# Text passage
---*---

# BOSS 7'6" poly with wings



## Drock78 (Sep 22, 2011)

BOSS 7'6" poly straight blade with wings. Plow is mint. Only used 2 seasons. Original cutting edge. BOSS wings. Comes with controller. Located in Grand Rapids, Mi. Only selling to go back to a V blade. $3800


----------



## Drock78 (Sep 22, 2011)

Getting that time of year. Trade for a V?


----------



## stainlessman (Nov 1, 2011)

Its a great buy for $3800. The Boss wings along are almost $1000. bucks. Advertise it everyway you can. I'd love to buy it but your not to close.


----------



## Drock78 (Sep 22, 2011)

I may be a little high but open to offer. Clean plows seem to bring premium prices around here. Have to start somewhere I guess.


----------



## fordboy (Nov 24, 2005)

---*---

# Instruction a
Retype the plow-sale thread in full, word for word.
The rows that follow this note are unrelated to the plow-sale thread.

# Task data
---*---

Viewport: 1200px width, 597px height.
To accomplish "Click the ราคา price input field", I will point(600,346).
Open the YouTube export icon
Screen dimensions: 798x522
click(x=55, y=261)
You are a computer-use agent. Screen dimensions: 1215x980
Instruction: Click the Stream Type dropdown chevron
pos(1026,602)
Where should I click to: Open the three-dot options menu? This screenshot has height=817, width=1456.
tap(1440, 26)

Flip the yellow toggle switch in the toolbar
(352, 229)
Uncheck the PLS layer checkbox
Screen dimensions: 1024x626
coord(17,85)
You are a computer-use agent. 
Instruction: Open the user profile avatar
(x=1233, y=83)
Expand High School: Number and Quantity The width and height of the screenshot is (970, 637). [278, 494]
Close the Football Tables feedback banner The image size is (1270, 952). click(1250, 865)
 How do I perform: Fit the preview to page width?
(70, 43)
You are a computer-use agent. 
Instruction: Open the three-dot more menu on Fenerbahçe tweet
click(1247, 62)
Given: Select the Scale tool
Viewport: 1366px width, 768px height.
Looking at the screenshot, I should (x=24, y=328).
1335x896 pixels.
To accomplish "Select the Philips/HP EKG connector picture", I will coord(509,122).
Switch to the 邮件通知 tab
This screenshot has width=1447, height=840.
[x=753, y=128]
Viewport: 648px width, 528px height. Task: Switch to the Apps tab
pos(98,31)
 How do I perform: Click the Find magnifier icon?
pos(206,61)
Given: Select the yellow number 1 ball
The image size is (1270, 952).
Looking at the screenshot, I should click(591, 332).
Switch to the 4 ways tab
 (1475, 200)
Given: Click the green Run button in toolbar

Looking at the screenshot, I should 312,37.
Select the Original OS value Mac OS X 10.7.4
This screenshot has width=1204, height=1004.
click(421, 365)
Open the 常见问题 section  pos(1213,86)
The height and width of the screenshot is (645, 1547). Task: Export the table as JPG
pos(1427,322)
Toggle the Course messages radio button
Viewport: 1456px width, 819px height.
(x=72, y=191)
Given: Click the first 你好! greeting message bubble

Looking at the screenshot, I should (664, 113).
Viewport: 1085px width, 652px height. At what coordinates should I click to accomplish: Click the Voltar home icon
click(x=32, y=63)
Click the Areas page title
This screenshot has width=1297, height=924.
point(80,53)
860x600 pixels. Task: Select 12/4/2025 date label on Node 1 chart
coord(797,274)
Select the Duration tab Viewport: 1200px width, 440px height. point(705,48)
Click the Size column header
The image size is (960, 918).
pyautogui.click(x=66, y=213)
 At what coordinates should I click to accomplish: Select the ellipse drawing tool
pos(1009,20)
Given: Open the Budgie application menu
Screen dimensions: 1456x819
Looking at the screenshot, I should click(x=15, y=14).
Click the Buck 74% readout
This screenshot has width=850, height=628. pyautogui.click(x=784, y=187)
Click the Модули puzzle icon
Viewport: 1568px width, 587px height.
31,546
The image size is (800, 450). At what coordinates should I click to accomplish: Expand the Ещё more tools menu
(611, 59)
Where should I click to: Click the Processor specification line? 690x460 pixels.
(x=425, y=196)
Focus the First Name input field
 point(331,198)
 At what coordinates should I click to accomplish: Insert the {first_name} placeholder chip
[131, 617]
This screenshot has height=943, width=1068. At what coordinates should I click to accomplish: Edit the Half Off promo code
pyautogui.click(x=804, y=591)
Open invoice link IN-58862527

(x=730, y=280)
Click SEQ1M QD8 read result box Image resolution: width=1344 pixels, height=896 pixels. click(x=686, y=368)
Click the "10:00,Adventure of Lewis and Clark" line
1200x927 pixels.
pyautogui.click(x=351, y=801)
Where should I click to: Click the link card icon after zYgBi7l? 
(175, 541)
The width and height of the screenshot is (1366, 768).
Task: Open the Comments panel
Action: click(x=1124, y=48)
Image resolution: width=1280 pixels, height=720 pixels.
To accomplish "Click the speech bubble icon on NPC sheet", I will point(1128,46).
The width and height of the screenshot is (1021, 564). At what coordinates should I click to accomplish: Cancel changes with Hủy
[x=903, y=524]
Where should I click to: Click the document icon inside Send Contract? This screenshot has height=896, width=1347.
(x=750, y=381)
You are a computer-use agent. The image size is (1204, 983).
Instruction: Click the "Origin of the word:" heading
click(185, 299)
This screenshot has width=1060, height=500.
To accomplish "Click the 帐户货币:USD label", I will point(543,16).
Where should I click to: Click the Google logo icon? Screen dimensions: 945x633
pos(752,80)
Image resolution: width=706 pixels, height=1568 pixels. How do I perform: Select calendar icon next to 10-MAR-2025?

---*---

# Instruction b
Rewrite the rows from the first one down through the line containing "I will coord(509,122).", replacing each "Screen dimensions" with "Display size" and leaving everything else unchanged. Give only those lines.

# Output a
# BOSS 7'6" poly with wings



## Drock78 (Sep 22, 2011)

BOSS 7'6" poly straight blade with wings. Plow is mint. Only used 2 seasons. Original cutting edge. BOSS wings. Comes with controller. Located in Grand Rapids, Mi. Only selling to go back to a V blade. $3800


----------



## Drock78 (Sep 22, 2011)

Getting that time of year. Trade for a V?


----------



## stainlessman (Nov 1, 2011)

Its a great buy for $3800. The Boss wings along are almost $1000. bucks. Advertise it everyway you can. I'd love to buy it but your not to close.


----------



## Drock78 (Sep 22, 2011)

I may be a little high but open to offer. Clean plows seem to bring premium prices around here. Have to start somewhere I guess.


----------



## fordboy (Nov 24, 2005)

# Output b
Viewport: 1200px width, 597px height.
To accomplish "Click the ราคา price input field", I will point(600,346).
Open the YouTube export icon
Display size: 798x522
click(x=55, y=261)
You are a computer-use agent. Display size: 1215x980
Instruction: Click the Stream Type dropdown chevron
pos(1026,602)
Where should I click to: Open the three-dot options menu? This screenshot has height=817, width=1456.
tap(1440, 26)

Flip the yellow toggle switch in the toolbar
(352, 229)
Uncheck the PLS layer checkbox
Display size: 1024x626
coord(17,85)
You are a computer-use agent. 
Instruction: Open the user profile avatar
(x=1233, y=83)
Expand High School: Number and Quantity The width and height of the screenshot is (970, 637). [278, 494]
Close the Football Tables feedback banner The image size is (1270, 952). click(1250, 865)
 How do I perform: Fit the preview to page width?
(70, 43)
You are a computer-use agent. 
Instruction: Open the three-dot more menu on Fenerbahçe tweet
click(1247, 62)
Given: Select the Scale tool
Viewport: 1366px width, 768px height.
Looking at the screenshot, I should (x=24, y=328).
1335x896 pixels.
To accomplish "Select the Philips/HP EKG connector picture", I will coord(509,122).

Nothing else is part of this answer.